## [PAGE EXCERPT]
************

Snapchat will sell its new video-capturing glasses via vending machines called Snapbots. The ephemeral company says the vending machines are only available for about a day at each location before they’re removed.

All it takes to steal your face is a special pair of glasses

New research from Carnegie Mellon University shows that facial recognition software is far from secure. The team used a special pair of eyeglass frames printed with a pattern that is perceived by the computer as facial details of another person. This pattern caused commercial-grade facial recognition software into identifying the wrong person with 100% success (failure?).

Apple working on Google Glass-style AR glasses

While still in an exploration phase, the device would connect wirelessly to iPhones, show images and other information in the wearer’s field of vision, and may use augmented reality. The company has ordered small quantities of near-eye displays from one supplier for testing, but hasn’t ordered enough components to indicate imminent mass-production.

Facebook has added a little AI to its app

The company shipped an AI-based style transfer framework called Caffe2Go, which runs a neural network in real time on your mobile devices. Facebook says it can execute neural nets in less than 1/20th of a second.

So now you can transform your Facebook photos and videos into the style of a Picasso, Van Gogh, or a Warhol, just like Prisma.

Facebook is currently focused on three main areas of research – connectivity, virtual reality and artificial intelligence.

Meanwhile, Prisma now lets iPhone 6S and 7 owners broadcast to Facebook Live using one of eight Prisma artistic filters.

************

## [EXERCISE DESCRIPTION]
Please quote the tech news text from "Facebook has added" to "Prisma artistic filters.". The data that comes next has nothing to do with the tech news text.

************

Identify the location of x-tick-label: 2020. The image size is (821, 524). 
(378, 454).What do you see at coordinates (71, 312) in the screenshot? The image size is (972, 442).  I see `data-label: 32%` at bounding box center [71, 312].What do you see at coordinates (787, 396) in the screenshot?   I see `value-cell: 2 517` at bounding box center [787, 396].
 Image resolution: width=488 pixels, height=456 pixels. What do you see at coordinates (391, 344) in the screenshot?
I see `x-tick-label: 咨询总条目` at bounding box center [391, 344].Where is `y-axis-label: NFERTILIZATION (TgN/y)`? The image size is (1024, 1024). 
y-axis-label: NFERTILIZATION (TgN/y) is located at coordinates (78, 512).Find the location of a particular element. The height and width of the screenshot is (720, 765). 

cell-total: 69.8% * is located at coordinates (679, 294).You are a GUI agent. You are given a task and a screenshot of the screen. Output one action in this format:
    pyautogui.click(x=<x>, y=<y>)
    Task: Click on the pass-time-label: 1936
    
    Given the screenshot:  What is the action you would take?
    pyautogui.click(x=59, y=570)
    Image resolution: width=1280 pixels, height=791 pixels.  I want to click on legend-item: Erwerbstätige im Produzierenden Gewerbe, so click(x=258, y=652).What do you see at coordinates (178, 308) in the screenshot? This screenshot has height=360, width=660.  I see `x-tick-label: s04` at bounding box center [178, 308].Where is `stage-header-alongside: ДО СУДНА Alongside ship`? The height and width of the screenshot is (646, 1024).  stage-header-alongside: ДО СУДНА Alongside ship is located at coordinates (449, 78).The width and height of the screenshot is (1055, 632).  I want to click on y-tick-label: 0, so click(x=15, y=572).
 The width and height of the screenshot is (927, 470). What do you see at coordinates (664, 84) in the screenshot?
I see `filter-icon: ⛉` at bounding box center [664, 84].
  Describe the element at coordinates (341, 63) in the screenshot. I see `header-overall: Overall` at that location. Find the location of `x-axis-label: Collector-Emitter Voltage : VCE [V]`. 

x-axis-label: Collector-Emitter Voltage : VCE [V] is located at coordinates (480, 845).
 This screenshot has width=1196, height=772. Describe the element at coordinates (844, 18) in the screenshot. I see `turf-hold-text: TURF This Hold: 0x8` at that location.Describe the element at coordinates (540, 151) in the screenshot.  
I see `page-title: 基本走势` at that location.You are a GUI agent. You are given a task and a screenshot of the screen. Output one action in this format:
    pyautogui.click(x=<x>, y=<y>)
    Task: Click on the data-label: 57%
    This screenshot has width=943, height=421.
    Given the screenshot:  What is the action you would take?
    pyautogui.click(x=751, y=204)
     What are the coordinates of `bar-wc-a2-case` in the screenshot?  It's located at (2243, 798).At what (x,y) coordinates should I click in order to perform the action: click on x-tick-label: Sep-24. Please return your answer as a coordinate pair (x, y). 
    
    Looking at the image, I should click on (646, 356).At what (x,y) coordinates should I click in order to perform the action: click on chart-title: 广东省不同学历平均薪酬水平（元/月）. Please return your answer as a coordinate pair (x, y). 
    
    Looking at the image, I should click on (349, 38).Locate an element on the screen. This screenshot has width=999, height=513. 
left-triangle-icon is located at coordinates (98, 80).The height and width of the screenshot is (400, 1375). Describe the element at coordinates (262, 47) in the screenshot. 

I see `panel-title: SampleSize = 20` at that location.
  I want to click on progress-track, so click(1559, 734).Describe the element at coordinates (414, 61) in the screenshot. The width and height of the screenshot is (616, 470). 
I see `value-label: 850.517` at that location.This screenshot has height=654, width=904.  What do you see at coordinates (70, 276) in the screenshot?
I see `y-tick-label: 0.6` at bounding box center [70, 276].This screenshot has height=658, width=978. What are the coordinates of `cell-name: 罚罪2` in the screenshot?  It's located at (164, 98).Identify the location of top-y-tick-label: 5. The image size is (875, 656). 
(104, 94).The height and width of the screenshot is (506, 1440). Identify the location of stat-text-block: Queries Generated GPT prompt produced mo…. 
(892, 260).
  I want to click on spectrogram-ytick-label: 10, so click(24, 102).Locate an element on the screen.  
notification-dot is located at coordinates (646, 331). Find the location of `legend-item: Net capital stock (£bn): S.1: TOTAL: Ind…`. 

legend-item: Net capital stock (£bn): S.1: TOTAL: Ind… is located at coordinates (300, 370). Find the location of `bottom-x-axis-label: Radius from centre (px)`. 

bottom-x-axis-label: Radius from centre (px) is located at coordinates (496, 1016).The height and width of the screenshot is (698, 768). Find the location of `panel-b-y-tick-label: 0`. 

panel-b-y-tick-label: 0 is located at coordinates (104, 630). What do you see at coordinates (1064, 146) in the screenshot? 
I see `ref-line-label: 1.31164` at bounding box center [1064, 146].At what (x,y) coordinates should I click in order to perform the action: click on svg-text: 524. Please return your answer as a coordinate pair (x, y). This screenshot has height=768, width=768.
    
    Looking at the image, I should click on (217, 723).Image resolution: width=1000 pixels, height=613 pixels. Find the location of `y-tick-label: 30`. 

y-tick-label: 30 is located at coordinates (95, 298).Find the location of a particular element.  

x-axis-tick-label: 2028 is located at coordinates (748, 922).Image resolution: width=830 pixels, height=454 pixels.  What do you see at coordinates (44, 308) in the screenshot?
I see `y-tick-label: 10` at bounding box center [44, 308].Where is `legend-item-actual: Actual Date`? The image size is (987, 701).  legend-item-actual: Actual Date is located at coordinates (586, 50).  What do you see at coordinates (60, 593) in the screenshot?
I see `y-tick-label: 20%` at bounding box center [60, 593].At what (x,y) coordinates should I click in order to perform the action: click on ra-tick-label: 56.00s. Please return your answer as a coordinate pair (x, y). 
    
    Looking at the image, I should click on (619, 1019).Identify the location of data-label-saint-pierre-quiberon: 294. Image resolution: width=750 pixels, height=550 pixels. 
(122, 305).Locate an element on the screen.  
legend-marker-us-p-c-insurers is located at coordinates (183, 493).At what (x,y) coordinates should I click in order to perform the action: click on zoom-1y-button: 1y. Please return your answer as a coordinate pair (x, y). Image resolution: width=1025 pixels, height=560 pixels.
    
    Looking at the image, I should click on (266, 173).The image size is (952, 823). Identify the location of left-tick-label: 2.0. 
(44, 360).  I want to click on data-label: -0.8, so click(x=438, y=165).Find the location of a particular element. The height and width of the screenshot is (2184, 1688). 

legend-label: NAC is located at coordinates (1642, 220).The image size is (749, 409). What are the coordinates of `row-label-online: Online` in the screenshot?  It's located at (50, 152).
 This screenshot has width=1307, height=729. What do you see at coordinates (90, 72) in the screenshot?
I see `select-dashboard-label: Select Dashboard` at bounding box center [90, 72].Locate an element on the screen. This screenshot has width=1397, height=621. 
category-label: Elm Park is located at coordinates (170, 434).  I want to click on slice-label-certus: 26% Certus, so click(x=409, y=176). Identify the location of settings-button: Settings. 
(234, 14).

************

## [WRITTEN ANSWER]
Facebook has added a little AI to its app

The company shipped an AI-based style transfer framework called Caffe2Go, which runs a neural network in real time on your mobile devices. Facebook says it can execute neural nets in less than 1/20th of a second.

So now you can transform your Facebook photos and videos into the style of a Picasso, Van Gogh, or a Warhol, just like Prisma.

Facebook is currently focused on three main areas of research – connectivity, virtual reality and artificial intelligence.

Meanwhile, Prisma now lets iPhone 6S and 7 owners broadcast to Facebook Live using one of eight Prisma artistic filters.